■ Task statement
Copy every line of the data in which the word "will" occurs.

────────────────────────────────────────

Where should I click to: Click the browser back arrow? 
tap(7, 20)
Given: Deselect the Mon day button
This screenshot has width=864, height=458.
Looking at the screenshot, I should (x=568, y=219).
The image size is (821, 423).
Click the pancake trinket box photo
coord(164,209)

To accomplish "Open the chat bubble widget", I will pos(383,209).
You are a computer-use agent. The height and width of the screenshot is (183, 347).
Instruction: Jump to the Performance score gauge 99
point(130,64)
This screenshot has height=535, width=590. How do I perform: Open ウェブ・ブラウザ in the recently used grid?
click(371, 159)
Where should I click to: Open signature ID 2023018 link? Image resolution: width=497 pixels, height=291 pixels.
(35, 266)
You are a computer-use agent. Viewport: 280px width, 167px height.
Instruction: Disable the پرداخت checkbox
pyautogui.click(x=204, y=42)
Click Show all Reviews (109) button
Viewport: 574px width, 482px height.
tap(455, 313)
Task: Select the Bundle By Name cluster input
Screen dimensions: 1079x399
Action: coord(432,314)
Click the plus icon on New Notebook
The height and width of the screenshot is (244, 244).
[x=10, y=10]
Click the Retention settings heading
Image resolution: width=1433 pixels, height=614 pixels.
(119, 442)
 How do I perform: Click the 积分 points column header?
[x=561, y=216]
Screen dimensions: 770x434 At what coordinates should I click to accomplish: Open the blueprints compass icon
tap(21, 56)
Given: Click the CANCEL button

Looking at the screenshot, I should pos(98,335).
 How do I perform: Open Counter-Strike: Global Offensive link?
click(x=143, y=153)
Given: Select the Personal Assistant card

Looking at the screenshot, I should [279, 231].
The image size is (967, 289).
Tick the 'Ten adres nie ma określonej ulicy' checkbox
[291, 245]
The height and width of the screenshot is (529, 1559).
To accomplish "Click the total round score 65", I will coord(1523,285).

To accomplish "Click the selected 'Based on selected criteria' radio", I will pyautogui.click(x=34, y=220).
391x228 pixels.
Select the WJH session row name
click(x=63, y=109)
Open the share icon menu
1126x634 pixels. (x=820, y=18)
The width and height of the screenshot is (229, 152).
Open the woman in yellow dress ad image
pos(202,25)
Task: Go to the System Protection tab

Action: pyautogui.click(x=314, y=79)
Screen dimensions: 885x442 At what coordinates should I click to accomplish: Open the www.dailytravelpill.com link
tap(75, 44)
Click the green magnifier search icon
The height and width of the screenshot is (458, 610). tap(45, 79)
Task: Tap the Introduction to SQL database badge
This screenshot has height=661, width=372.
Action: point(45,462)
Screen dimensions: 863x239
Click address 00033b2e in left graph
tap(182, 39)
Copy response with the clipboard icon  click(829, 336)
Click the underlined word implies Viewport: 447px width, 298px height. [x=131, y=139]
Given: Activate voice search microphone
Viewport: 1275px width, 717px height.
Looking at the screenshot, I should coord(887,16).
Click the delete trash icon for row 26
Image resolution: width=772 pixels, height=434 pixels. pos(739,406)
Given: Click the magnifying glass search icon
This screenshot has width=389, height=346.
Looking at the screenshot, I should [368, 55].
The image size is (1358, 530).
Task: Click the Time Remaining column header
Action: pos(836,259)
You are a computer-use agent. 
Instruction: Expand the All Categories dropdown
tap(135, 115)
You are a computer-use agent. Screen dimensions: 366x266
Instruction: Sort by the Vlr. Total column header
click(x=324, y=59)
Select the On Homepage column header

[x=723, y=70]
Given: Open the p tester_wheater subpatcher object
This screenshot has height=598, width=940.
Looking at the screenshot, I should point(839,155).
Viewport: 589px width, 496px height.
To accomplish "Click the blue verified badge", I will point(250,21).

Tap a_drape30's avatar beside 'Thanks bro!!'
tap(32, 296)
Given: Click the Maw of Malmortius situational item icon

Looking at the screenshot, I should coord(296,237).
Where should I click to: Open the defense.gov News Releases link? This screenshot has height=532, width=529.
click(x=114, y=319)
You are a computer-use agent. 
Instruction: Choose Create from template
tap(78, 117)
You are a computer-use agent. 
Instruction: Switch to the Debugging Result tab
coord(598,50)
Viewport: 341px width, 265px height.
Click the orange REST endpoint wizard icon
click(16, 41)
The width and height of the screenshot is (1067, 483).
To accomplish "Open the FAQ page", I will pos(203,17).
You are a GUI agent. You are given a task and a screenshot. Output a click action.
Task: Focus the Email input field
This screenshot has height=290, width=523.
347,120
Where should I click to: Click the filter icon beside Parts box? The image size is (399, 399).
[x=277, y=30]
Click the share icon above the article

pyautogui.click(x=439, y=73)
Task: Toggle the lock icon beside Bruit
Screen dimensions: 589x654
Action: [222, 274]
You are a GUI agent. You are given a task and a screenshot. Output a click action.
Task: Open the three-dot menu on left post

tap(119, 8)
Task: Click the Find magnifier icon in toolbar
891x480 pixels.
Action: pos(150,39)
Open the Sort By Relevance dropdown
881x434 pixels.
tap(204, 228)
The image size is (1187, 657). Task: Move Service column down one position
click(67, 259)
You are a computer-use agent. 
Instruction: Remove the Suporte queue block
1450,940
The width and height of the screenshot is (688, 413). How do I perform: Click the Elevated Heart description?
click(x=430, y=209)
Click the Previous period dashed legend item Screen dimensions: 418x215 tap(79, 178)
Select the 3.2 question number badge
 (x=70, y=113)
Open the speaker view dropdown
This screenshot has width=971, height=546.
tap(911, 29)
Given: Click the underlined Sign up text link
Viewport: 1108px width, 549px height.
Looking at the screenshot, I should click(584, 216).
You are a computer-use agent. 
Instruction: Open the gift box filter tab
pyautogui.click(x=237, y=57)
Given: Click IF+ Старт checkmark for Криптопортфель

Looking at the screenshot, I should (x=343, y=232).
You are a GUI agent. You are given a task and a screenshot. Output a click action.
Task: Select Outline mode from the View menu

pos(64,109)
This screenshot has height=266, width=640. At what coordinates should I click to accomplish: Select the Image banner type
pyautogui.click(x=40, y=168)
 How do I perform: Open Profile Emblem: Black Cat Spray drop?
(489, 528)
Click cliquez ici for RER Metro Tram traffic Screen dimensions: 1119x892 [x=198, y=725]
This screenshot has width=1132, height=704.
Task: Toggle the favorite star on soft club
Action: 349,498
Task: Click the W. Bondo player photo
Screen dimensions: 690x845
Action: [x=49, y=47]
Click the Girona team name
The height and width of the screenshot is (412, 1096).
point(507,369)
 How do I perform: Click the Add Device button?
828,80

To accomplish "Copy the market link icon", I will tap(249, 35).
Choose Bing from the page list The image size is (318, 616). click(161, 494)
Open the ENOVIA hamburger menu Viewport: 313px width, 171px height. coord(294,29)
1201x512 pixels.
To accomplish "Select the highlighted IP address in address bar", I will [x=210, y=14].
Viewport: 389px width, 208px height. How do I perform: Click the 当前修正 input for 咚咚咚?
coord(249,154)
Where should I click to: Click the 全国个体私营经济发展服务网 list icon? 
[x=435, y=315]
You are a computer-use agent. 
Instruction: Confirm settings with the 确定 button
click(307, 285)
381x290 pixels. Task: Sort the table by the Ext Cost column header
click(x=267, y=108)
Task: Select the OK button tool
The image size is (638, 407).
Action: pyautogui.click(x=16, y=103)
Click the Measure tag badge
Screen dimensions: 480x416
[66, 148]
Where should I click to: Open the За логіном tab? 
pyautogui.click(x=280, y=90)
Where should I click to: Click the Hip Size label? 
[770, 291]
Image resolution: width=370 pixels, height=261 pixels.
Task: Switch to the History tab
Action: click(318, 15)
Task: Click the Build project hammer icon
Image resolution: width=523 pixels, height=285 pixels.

────────────────────────────────────────

■ Exercise answer
To accomplish "Open the chat bubble widget", I will pos(383,209).
To accomplish "Click the total round score 65", I will coord(1523,285).
To accomplish "Click the selected 'Based on selected criteria' radio", I will pyautogui.click(x=34, y=220).
To accomplish "Click the blue verified badge", I will point(250,21).
To accomplish "Open the FAQ page", I will pos(203,17).
To accomplish "Copy the market link icon", I will tap(249, 35).
To accomplish "Select the highlighted IP address in address bar", I will [x=210, y=14].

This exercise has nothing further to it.